### [Your instructions]
Write out the records word for word, with no pictures.

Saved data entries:
- - - - -
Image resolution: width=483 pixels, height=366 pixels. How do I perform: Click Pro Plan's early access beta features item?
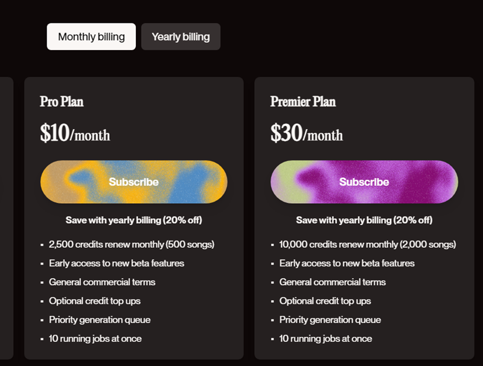[x=117, y=263]
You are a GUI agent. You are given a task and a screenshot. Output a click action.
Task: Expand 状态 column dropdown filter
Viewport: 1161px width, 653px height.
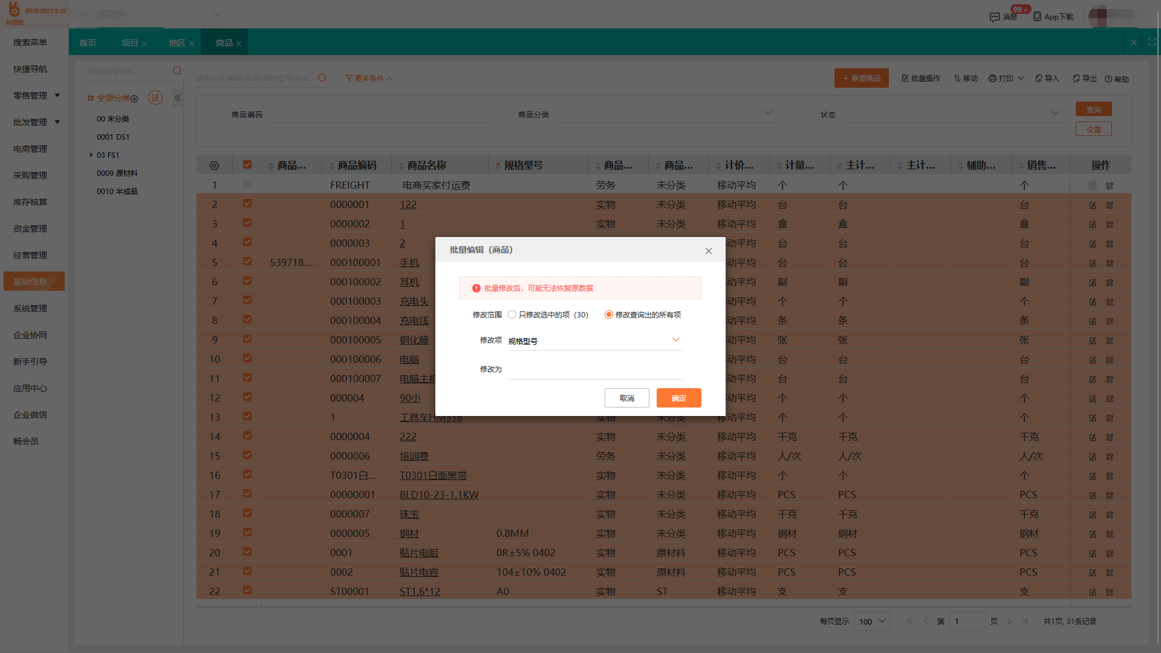[1058, 114]
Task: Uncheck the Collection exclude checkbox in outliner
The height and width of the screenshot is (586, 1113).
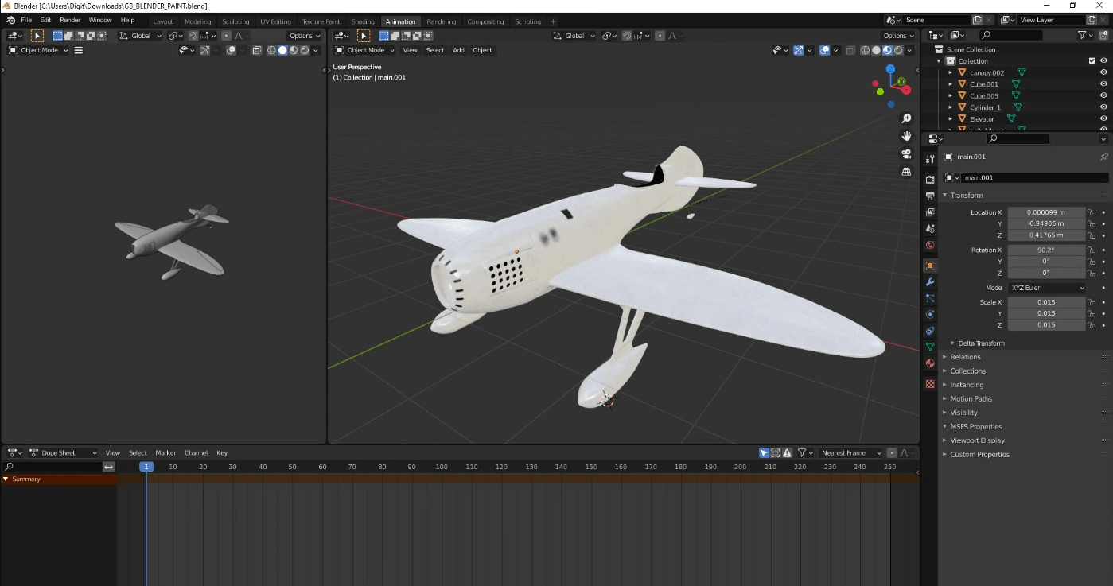Action: coord(1092,61)
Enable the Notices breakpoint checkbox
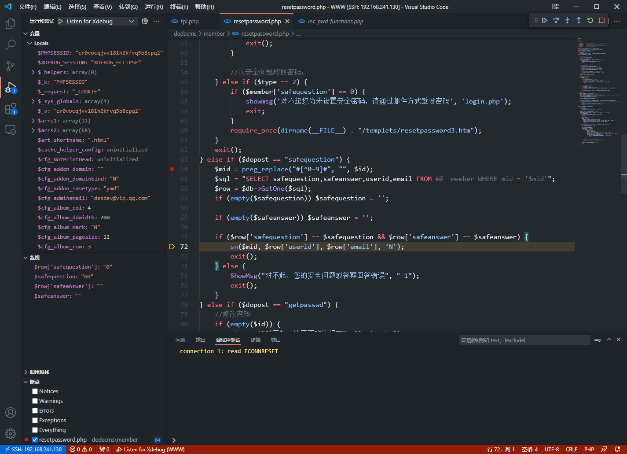The height and width of the screenshot is (454, 627). 35,391
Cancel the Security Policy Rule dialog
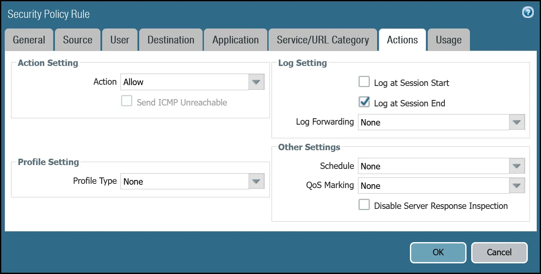This screenshot has width=541, height=274. tap(499, 252)
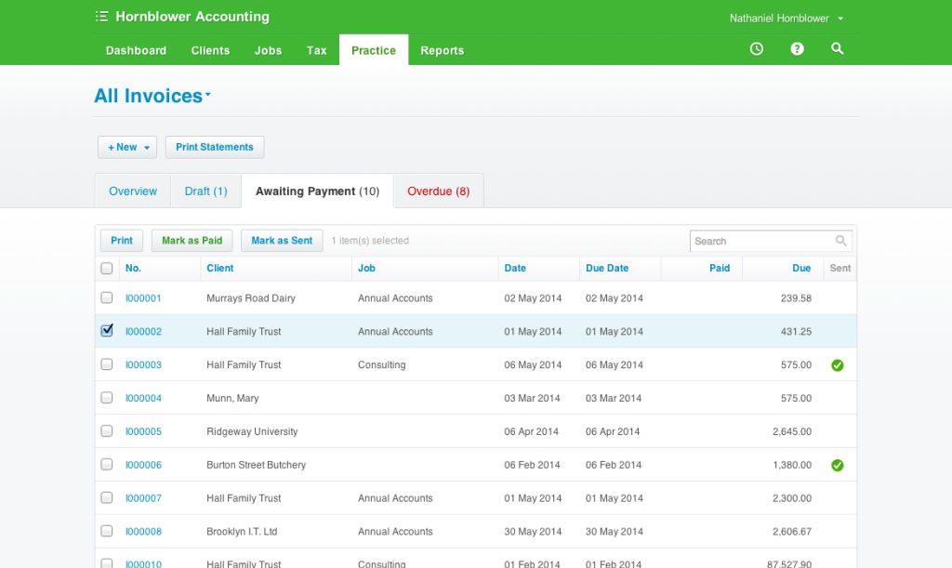Click the green sent checkmark on invoice I000003
952x568 pixels.
(x=837, y=364)
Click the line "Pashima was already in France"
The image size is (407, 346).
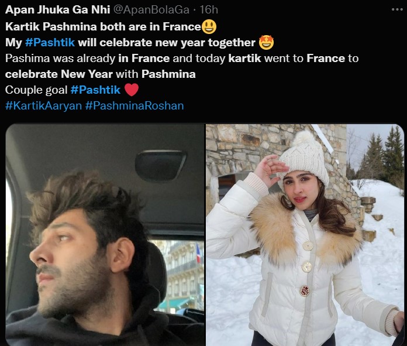(x=88, y=58)
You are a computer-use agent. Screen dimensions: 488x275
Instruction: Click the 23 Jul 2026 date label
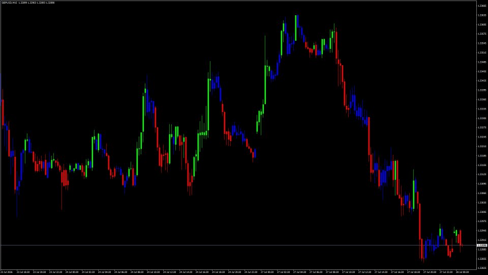point(6,272)
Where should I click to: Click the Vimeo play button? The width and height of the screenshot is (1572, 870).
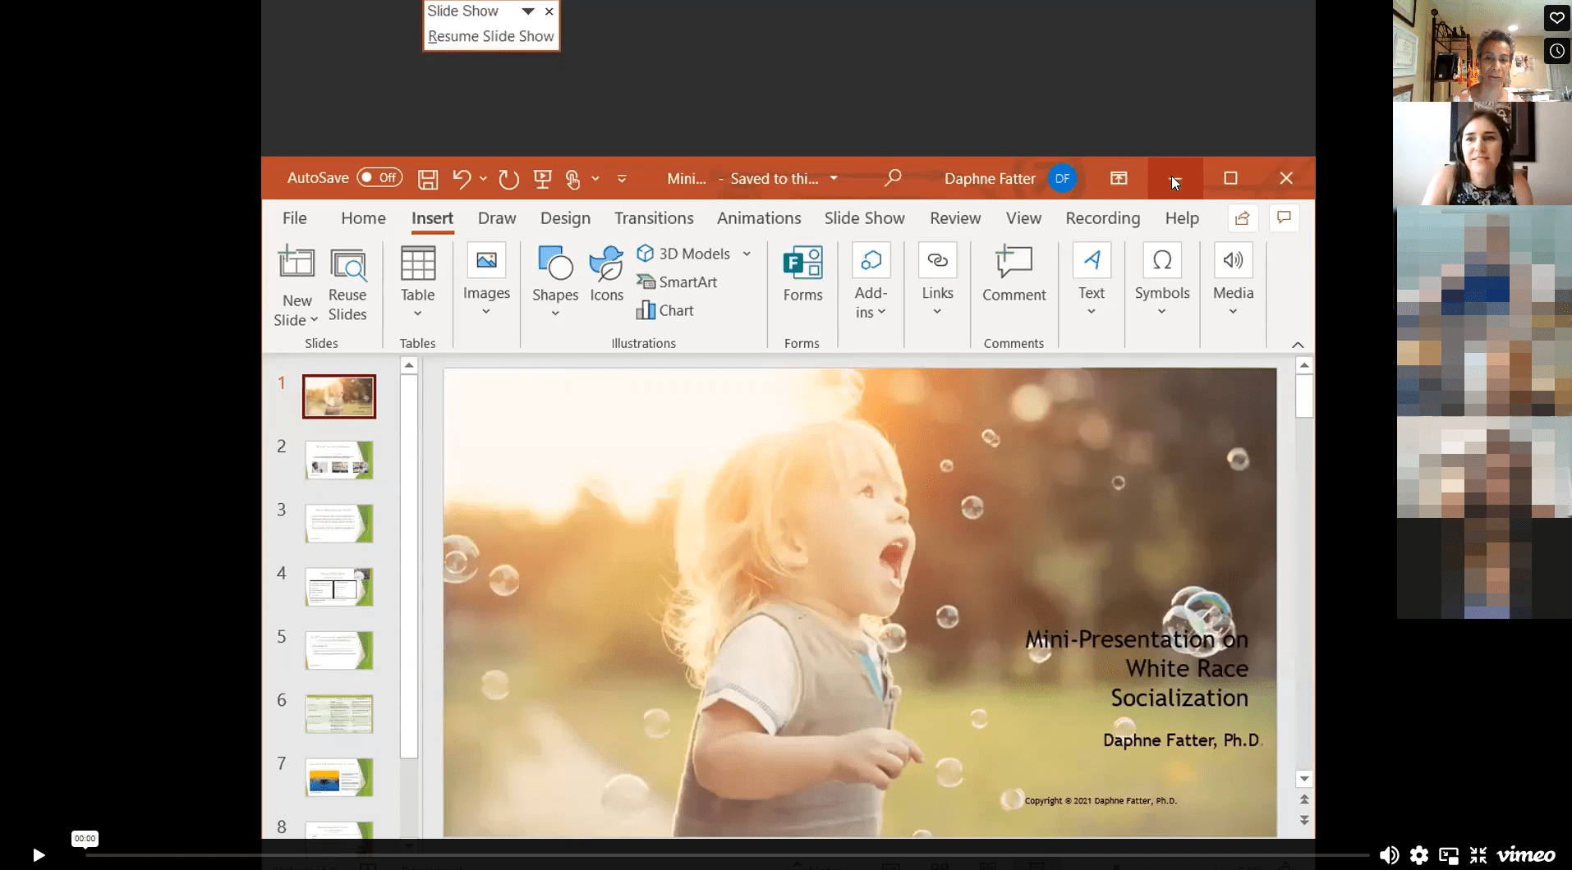(x=38, y=855)
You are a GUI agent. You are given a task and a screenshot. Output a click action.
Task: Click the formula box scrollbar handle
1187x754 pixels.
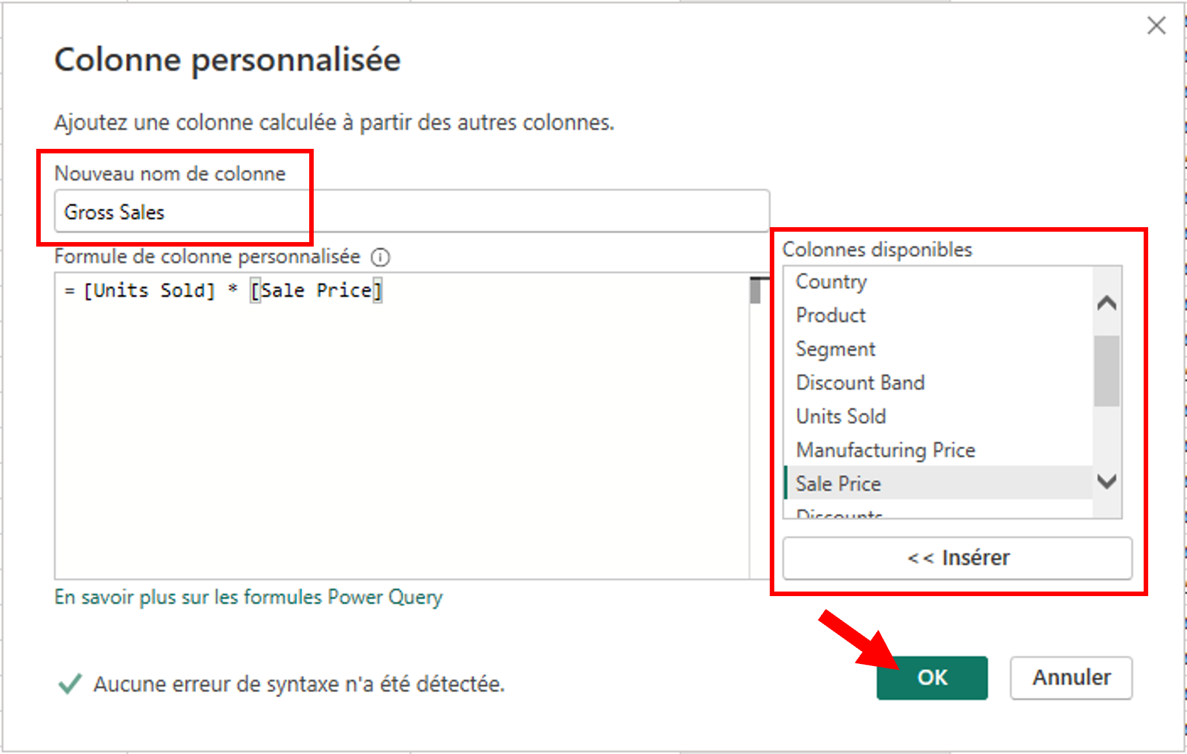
- - - - -
### [Response area]
Image resolution: width=483 pixels, height=366 pixels. How do I perform: Click Pro Plan's early access beta features item?
[x=117, y=263]
You are a GUI agent. You are given a task and a screenshot. Output a click action.
Task: Expand 状态 column dropdown filter
Viewport: 1161px width, 653px height.
[1058, 114]
Task: Uncheck the Collection exclude checkbox in outliner
The height and width of the screenshot is (586, 1113).
Action: coord(1092,61)
Enable the Notices breakpoint checkbox
The height and width of the screenshot is (454, 627). 35,391
Cancel the Security Policy Rule dialog
This screenshot has width=541, height=274. tap(499, 252)
Click the green sent checkmark on invoice I000003
952x568 pixels.
(x=837, y=364)
Click the line "Pashima was already in France"
The image size is (407, 346).
(x=88, y=58)
You are a computer-use agent. Screen dimensions: 488x275
Instruction: Click the 23 Jul 2026 date label
point(6,272)
Where should I click to: Click the Vimeo play button? The width and height of the screenshot is (1572, 870).
(x=38, y=855)
You are a GUI agent. You are given a task and a screenshot. Output a click action.
Task: Click the formula box scrollbar handle
1187x754 pixels.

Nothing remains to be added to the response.